"New" home, poorly maintained large pool needs help

Mar 25, 2013
30
Poway, CA
Hi all! Buying a "new" (to me) home, that was less than perfectly maintained. When my wife and I first saw the property 4 weeks ago, the pool was green and dirty. We had the winning bid on the home, and *should* be closing next weekend. Three weeks ago, they drained and filled the pool. I'm convinced they put nothing but water back in.

I currently have an above-ground spa, and use an "Exact Micro 7+" photometer for chemistry with it.

I went to the house today to take some readings, to see what I'm looking at, in terms of getting the pool back up to par.
I am unfamiliar with pool chemistry, although I have many hours on this site taking in all the available knowledge.

I calculated the pool at roughly 31,500 to 33,000 gallons.
The only measurement I could not take was salinity, as I'm not sure if the Exact does it. If not, I'll pick up some strips, or a Taylor test kit
for just the salinity.

The pool is about 6 years old.
>>> It's starting to grow algae on the bottom.

The readings are as follows:
FC = .03
PH = "HI" Yikes!
TA = 105
CA = 130
CYA = <5 Yikes!
The red "Add Salt" light on the SWG cell is lit.
The filter is showing 12psi, which I think is low for this filter...

I'd like to shock it, to kill all the nasties, but not sure where to proceed first considering the PH and FC.
To further make things difficult, there is no vacuum/robotic cleaner, and the special suction fitting on the side of the pool has the flap broken off, so it's sucking in water from there, and not the skimmers.

Cutting to the chase, my questions are:
1) What would be the recommended steps to get to the point where maintenance is in sight? Salinity, PH, then ... or another procedure.
2) I know I need a vacuum/cleaner, but should I get it ASAP, or can I balance the chemistry first?
3) Eventually, what supplies will I most likely need to stock at home for normal maintenance? Salt, chlorine, beer, etc.
4) Since the pool is about 6 years old, is there a point at which I should take apart the cell?

Thanks for the help!
Dave
 
Re: "New" home, poorly maintained large pool needs help

Welcome to TFP!

Personally I would first inspect all the equipment. Make sure the filter is in good shape and the SWG cell is clean.

I have not heard about your tester, but generally the electronic ones seem to be iffy. How often do you calibrate it? How do you know it is right? I would suggest getting one of the recommended test kits anyway and then maybe seeing how your tester stacks up.

Have you read Pool School yet? There are a lot of sucks about dealing with algae and the shock process to use to clear it.

Salt is low on the priority list as the pool should be clear after the shock process before actually using the SWG.

You will first want to get the pH to the low 7s and also get your CYA up to at least 30ppm, then start the shock process with liquid chlorine/bleach.

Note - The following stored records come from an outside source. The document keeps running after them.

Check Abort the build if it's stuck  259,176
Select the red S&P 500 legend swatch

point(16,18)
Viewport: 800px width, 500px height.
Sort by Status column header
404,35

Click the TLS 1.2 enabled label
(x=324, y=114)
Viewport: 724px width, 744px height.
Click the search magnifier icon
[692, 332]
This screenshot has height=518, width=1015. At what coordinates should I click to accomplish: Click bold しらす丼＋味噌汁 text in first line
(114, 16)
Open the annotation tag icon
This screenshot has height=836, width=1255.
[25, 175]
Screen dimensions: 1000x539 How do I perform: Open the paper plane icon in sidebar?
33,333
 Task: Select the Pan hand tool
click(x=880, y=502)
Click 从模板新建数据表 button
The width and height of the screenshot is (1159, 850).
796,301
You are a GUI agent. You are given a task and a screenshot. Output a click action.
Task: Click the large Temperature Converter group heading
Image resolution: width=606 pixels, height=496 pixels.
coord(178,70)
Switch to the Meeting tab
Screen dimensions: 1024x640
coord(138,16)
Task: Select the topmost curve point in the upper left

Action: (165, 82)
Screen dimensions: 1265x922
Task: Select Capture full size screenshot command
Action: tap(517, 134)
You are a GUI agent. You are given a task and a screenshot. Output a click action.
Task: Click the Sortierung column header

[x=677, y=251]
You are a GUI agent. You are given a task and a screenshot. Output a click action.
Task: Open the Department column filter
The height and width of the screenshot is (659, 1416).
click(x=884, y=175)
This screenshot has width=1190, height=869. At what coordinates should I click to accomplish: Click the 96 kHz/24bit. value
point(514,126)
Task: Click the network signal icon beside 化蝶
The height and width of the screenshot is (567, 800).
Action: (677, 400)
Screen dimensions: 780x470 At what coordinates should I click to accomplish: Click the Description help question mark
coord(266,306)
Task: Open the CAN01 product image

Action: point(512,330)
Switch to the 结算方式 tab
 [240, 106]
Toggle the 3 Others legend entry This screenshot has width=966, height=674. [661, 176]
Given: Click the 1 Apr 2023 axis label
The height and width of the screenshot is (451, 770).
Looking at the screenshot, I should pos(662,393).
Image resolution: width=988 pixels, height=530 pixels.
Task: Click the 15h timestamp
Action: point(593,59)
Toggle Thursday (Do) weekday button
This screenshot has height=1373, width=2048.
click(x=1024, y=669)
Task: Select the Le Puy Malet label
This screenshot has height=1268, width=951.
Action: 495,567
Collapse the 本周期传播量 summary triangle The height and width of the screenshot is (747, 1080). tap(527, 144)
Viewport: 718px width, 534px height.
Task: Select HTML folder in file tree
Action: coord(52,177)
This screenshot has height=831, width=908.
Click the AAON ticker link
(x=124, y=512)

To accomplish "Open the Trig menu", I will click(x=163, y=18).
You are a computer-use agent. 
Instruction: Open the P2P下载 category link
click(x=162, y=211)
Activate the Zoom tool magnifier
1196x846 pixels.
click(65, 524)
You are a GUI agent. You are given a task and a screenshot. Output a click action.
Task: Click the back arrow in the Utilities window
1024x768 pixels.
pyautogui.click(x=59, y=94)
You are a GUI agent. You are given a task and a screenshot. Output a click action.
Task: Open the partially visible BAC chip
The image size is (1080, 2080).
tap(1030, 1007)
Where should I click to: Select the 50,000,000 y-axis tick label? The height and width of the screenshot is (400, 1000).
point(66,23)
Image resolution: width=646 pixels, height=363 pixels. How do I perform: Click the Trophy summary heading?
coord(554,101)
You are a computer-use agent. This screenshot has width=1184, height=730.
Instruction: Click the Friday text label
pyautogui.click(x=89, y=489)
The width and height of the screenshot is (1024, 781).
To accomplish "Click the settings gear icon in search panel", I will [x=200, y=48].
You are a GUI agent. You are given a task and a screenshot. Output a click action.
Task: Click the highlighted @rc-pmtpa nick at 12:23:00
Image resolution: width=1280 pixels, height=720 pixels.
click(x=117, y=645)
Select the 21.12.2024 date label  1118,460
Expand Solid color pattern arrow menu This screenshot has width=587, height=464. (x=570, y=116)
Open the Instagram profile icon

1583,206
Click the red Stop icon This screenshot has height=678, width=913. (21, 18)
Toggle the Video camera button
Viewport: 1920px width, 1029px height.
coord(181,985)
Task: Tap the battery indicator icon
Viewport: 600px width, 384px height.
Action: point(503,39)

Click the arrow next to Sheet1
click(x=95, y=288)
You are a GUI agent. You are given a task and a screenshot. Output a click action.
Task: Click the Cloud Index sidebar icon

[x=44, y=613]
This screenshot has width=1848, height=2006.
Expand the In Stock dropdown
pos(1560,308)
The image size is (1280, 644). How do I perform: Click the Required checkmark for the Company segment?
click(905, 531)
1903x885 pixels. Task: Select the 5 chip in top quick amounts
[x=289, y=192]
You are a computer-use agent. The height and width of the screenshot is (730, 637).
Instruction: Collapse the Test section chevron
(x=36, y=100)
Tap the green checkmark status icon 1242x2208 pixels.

Once clear, then you can start dealing with the other parameters, raising the CYA up to around 70ppm, and fire up the SWG.

Posted from my Droid with Tapatalk ... sorry if my response is short ;)
 
You can probably use the pool calculator to figure out the amount of salt needed. If it was me, i would immediately throw some di-chlor in the pool to prevent the algae from getting worse until you are settled in the house and can spend some time getting everything balanced properly. Your going to want to raise the CYA to around 80 and the CH to about 260. Having a vacuum makes no difference in balancing the water. What type of swcg is it? But in the meantime adding dichlor wont hurt.
 
I agree with the others, get some chlorine in there and worry about getting the salt water generator going when you have time, I would say use the often maligned tri-chlor pucks for now, just don't use them for too long.
 
I am not a fan of having newbies use di-chlor. It moves two parameters at once and is a bit difficult to find for some and, generally, adds complexity to the process. I suggest you stay with liquid chlorine for your shock process.

Having that electronic tester, who's results may or may not be worthwhile, will likewise cause you some problems if the results are bogus (and they usually are.....it's hard to say if yours are accurate)

So, to answer some questions.....

1. You were correct, beer is the FIRST thing that should be stocked. :mrgreen: :mrgreen:

2. Get your equipment up and operational as jblizzle suggests. Purchase an inexpensive vacuum head for now. You can look at autovacs down the road a bit.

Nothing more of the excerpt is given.